- Directed by: Michelle Mama
- Presented by: Lucas Silveira Richie Shazam
- Countries of origin: Canada United States
- Original language: English
- No. of seasons: 1
- No. of episodes: 9

Production
- Producer: Michelle Mama

Original release
- Network: OutTV (Canada) Fuse (United States)
- Release: March 22, 2021

= Shine True =

Canadian-American reality television series

Shine True is a documentary series which premiered on March 22, 2021 on OutTV in Canada, and Fuse in the United States. Originally announced in 2019 with the working title Clothes Minded, the series celebrates the trans and gender non-conforming community by helping them overcome dysphoria and anxiety. It also helps getting them to a place where they can freely and finally reveal the way they feel.

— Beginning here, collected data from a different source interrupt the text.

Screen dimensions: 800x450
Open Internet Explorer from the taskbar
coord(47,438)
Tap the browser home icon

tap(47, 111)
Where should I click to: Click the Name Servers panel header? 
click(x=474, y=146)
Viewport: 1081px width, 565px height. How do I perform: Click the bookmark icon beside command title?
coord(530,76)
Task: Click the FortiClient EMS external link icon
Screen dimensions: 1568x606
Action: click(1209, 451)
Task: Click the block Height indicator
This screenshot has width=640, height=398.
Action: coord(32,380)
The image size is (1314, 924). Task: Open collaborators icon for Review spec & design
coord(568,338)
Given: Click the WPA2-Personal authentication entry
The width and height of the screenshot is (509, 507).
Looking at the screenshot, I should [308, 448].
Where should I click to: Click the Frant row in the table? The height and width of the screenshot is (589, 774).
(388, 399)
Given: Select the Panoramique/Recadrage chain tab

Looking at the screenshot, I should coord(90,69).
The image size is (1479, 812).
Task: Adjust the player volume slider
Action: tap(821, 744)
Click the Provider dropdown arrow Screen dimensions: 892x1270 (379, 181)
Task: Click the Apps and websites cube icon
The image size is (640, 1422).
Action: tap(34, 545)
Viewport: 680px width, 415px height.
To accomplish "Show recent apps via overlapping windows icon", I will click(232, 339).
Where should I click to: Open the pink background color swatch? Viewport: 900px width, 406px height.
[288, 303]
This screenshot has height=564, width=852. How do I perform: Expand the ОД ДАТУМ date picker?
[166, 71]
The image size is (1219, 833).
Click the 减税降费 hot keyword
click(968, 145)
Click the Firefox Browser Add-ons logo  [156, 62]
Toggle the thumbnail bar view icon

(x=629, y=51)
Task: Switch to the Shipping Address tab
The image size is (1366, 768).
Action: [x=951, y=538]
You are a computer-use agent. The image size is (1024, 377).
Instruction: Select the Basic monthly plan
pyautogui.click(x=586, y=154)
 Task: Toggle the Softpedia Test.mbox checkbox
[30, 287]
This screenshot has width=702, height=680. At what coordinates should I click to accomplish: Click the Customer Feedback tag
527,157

The series is co-hosted by musician, activist and life coach Lucas Silveira, and model, artist and photographer Richie Shazam.

The series is a coproduction of OutTV, Fuse Media and Vice Media.

==Cast==
- Azul (they/them)
- Fran (they/them)
- Kain (they/he/she)
- Juan (they/them/he/him)
- Juan (they/them/he/him)
- LaDon (he/him/she/her)
- Prism (they/them)
- Ronnie (they/them)
- T (he/him/they/them)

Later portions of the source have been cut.